Low Affinity CD8+ T Cells Provide Interclonal Help to High Affinity CD8+ T Cells to Augment Alloimmunity

Following solid organ transplantation, small precursor populations of polyclonal CD8+ T cells specific for any graft-expressed antigen preferentially expand their high affinity clones. This phenomenon, termed ‘avidity maturation’, results in a larger population of CD8+ T cells with increased sensitivity to alloantigen, posing a greater risk for graft rejection.
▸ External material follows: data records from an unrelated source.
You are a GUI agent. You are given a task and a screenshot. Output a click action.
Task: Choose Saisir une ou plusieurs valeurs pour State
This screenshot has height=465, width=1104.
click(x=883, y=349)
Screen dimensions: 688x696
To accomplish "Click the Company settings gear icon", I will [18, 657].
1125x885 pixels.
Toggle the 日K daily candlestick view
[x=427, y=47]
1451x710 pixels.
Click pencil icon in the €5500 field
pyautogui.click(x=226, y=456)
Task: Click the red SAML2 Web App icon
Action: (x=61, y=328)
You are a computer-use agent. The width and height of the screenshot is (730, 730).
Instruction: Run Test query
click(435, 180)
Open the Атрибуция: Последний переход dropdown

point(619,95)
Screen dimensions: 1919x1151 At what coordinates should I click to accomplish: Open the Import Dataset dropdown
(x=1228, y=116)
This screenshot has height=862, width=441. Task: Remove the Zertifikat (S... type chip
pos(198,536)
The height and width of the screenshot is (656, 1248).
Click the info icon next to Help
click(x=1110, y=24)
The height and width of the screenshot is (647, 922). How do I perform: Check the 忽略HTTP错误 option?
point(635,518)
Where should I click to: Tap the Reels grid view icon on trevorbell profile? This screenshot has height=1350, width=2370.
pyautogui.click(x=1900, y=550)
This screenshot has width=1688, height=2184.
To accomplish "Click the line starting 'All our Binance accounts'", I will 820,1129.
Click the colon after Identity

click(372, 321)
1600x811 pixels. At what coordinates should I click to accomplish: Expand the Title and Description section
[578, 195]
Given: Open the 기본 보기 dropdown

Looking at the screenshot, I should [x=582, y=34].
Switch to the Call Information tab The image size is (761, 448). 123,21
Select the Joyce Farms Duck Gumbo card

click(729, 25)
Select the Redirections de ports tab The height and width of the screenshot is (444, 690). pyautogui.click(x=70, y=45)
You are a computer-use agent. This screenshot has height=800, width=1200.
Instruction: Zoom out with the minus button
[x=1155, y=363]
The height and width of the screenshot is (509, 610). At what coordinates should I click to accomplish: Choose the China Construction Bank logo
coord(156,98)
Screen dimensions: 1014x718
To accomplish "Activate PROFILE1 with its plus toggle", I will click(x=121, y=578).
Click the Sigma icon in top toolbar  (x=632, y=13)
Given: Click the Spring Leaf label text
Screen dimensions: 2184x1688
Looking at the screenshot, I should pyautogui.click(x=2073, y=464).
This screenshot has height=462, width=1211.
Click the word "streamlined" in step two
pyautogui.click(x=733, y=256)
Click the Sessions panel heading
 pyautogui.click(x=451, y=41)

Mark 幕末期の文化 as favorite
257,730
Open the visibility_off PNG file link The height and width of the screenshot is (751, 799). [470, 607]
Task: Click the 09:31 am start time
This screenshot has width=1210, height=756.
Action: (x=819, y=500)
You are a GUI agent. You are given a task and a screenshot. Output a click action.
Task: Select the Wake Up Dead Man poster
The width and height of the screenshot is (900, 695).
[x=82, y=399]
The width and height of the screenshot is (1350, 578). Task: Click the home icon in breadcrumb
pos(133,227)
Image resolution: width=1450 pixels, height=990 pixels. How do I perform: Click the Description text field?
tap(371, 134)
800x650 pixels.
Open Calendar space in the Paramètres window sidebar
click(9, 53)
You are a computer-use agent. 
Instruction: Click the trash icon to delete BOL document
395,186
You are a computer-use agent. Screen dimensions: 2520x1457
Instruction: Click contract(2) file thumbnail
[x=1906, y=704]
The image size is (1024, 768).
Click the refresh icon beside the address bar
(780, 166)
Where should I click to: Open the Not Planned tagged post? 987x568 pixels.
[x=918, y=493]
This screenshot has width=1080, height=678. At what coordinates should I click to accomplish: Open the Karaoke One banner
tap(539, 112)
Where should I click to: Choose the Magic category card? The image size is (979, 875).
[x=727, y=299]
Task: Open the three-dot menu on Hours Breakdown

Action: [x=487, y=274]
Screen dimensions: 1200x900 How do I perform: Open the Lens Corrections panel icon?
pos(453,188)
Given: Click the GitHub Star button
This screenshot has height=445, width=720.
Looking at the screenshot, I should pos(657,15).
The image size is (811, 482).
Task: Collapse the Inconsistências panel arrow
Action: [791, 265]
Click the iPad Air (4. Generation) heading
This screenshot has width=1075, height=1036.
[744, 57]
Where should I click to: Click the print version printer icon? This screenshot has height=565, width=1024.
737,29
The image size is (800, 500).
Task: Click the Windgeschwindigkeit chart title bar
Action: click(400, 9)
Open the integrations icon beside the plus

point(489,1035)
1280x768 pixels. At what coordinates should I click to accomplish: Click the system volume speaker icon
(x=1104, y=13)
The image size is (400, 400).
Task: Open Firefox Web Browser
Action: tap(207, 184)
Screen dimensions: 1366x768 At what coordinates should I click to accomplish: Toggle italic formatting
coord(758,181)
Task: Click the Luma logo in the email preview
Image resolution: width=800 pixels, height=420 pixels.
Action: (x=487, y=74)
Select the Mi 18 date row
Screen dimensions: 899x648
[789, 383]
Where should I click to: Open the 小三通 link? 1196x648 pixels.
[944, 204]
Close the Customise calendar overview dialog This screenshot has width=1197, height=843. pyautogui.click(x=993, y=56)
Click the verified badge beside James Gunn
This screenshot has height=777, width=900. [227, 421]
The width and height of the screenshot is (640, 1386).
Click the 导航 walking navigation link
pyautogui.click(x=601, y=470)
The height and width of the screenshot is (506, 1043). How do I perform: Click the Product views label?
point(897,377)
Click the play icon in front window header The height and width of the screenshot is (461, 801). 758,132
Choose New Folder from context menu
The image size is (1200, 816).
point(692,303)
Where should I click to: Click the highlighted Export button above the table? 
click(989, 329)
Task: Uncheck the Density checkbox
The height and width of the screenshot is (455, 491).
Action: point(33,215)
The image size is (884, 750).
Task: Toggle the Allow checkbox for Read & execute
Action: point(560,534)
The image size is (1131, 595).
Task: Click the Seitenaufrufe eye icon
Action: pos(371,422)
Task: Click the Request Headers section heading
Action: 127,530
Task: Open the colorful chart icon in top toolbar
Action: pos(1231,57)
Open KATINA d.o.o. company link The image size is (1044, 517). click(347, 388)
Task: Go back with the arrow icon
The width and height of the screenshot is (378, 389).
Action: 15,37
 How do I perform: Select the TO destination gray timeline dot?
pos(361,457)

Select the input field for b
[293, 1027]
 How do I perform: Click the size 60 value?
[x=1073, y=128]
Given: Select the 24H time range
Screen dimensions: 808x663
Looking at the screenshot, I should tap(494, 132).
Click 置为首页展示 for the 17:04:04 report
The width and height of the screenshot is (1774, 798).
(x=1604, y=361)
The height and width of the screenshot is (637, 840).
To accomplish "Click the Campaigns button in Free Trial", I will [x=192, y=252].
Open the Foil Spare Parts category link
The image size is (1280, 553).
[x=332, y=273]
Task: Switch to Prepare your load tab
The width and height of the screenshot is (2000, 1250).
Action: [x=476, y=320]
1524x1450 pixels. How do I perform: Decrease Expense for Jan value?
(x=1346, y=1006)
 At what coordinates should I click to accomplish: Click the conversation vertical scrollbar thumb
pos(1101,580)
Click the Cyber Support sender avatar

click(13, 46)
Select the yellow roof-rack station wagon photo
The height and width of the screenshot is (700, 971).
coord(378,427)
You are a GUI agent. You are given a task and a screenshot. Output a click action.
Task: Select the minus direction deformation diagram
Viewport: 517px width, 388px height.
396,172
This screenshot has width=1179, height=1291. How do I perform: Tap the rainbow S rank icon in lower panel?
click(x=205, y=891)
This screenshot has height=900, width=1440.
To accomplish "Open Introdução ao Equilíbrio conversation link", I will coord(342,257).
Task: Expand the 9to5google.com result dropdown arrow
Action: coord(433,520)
Using a mouse model of minor-mismatched skin transplantation, coupled with the tracking of two skin graft-reactive CD8+ TCR-transgenic (Tg) tracer populations with high and low affinity for the same peptide-major histocompatibility complex (pMHC), we explored the conventional paradigm that CD8+ T cell avidity maturation occurs through T-cell receptor (TCR) affinity-based competition for cognate antigen. Our data revealed ‘interclonal CD8-CD8 help’, whereby lower/intermediate affinity clones help drive the preferential expansion of their higher affinity counterparts in an IL-2/CD25-dependent manner. Consequently, the CD8-helped high affinity clones exhibit greater expansion and develop augmented effector functions in the presence of their low affinity counterparts, correlating with more severe graft damage. Finally, interclonal CD8-CD8 help was suppressed by costimulation blockade treatment. Thus, high affinity CD8+ T cells can leverage help from low affinity CD8+ T cells of identical specificity to promote graft rejection. Suppressing provision of interclonal CD8-CD8 help may be important to improve transplant outcomes.